Damage to the sockets 26 will not generally lead to a complete failure to make electrial connection with the inserted pin, in contrast with solder connections, but will instead result in an increased contact resistance with only a marginally reduction in the efficiency of the filter.
Connectors of this of this kind are particularly suitable for filtering conducted noise from high current switch made power supplies.
Many modifications are possible to the connector.
For example, as shown in FIG. 4, the filter assembly may include tubular inductor beads 40, such as of a ferrite material, through which the pin elements 11 extend and which provide inductive filtering on one side of the sockets.
The board 21 on which the filter assembly 20 is formed may be of a rigid material or of a flexible material such as polyamide. The board 21 can be bent to make the best use of available space, as shown in FIGS. 5A and 5B.
Other filtering elements may be used in place of, or in conjunction with, some or all the capacitors on the filter assembly. For example, surge arresting or transient absorbing filtering elements may be used.
More than one board 51, 61, 71 and 81 could be used, as illustrated in FIG. 6. These can be used to provide more mounting space for the filtering elements, or for enabling more than one filtering element to be connected to each pin.

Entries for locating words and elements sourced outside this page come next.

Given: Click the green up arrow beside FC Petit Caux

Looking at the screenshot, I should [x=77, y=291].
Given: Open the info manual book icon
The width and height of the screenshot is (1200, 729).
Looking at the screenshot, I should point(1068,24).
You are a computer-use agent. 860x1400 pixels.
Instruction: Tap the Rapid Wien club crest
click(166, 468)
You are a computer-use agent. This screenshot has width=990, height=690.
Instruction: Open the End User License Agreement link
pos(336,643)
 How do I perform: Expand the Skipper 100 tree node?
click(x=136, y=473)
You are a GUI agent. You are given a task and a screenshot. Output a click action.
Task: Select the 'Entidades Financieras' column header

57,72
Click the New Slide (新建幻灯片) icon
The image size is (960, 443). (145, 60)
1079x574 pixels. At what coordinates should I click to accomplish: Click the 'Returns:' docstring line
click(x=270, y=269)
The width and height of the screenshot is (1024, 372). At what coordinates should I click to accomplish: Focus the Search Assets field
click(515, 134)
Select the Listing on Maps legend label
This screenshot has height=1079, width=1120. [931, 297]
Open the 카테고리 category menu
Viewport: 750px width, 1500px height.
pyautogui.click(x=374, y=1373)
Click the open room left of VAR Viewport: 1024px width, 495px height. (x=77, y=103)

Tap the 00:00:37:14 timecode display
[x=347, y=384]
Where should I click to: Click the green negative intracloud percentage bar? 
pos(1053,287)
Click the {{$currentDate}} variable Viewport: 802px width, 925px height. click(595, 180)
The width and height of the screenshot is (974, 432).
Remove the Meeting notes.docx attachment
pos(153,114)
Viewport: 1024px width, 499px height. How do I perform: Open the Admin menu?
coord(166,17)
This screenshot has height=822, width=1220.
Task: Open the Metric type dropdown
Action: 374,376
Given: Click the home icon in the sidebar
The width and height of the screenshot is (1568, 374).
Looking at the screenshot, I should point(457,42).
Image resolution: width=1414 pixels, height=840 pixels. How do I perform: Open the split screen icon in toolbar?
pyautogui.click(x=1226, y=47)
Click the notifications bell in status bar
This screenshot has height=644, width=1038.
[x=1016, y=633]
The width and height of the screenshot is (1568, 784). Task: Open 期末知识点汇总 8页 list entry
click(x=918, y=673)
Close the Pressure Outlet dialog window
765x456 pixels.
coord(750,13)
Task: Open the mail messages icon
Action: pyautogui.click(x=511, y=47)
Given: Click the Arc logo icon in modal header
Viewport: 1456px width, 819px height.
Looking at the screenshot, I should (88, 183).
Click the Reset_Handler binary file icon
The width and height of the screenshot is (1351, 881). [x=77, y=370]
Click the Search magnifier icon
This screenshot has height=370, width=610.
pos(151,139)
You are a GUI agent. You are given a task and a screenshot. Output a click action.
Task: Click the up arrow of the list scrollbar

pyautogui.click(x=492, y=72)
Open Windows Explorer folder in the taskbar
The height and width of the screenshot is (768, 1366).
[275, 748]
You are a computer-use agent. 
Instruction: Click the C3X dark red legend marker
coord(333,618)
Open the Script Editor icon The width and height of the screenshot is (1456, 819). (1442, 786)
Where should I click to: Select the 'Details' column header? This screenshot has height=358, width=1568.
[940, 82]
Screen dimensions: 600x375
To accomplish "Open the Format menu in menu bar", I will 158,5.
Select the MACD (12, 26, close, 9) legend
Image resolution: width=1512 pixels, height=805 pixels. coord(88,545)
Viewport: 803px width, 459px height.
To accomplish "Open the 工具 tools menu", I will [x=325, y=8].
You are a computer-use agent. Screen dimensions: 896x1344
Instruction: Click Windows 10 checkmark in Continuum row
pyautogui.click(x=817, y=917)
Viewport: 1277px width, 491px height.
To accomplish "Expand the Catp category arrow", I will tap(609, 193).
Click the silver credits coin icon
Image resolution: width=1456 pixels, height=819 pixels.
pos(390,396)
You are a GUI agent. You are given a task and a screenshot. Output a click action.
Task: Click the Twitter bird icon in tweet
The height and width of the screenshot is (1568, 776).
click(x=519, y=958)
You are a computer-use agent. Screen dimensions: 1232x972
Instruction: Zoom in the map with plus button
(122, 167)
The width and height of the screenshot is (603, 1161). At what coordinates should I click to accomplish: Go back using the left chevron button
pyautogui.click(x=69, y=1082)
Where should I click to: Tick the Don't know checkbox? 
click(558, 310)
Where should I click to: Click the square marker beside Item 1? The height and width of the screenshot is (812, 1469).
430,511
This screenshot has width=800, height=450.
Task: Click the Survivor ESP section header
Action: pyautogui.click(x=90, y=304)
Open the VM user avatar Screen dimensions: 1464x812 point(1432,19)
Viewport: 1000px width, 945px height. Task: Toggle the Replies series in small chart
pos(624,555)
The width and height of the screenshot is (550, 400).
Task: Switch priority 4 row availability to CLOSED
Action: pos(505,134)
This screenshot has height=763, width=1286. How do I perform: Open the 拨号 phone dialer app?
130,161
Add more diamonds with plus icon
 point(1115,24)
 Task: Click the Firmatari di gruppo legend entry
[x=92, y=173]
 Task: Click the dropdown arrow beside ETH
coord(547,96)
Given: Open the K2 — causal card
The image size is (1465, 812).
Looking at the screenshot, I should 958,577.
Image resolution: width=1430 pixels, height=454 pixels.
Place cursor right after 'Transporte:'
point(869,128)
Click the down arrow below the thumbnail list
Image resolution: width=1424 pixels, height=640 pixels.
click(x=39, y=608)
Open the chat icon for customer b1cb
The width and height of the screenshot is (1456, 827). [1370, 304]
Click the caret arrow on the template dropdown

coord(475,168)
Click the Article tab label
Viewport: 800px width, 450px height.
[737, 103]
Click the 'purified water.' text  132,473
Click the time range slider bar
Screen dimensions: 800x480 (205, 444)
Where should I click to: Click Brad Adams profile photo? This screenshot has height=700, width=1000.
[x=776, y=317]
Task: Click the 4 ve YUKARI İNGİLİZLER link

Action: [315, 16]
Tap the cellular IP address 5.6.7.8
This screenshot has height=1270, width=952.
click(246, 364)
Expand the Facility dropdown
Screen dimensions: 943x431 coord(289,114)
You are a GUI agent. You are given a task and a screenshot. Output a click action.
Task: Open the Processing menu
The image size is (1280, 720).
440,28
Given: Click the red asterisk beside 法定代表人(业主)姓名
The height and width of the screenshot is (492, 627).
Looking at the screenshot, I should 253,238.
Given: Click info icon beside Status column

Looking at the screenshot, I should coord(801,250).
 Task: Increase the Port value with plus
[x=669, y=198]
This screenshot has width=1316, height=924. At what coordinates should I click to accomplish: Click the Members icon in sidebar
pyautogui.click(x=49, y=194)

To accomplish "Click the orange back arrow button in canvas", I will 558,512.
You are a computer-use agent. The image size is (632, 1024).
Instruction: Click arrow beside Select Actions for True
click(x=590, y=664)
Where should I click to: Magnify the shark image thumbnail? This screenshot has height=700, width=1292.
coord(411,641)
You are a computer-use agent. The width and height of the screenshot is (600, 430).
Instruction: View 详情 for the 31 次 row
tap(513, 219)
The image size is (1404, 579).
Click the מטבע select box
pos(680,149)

In the previously described connectors, the pin elements 11 have been formed with a female end that is permanently joined to a wire, and a male end that is pluggable into a co-operating mating connector. In the arrangement shown in FIG. 7, by contrast, the male end of each pin element 81 extends through an opening 82 in a flexible printed circuit board 83 and is soldered to a conductive region 84 on the board by which external connection of the connector is established. The female end of the pin elements 81 has a socket 85, such as a Hypertac socket (as defined previously) into which a male pin element of a co-operating connector can be removably inserted.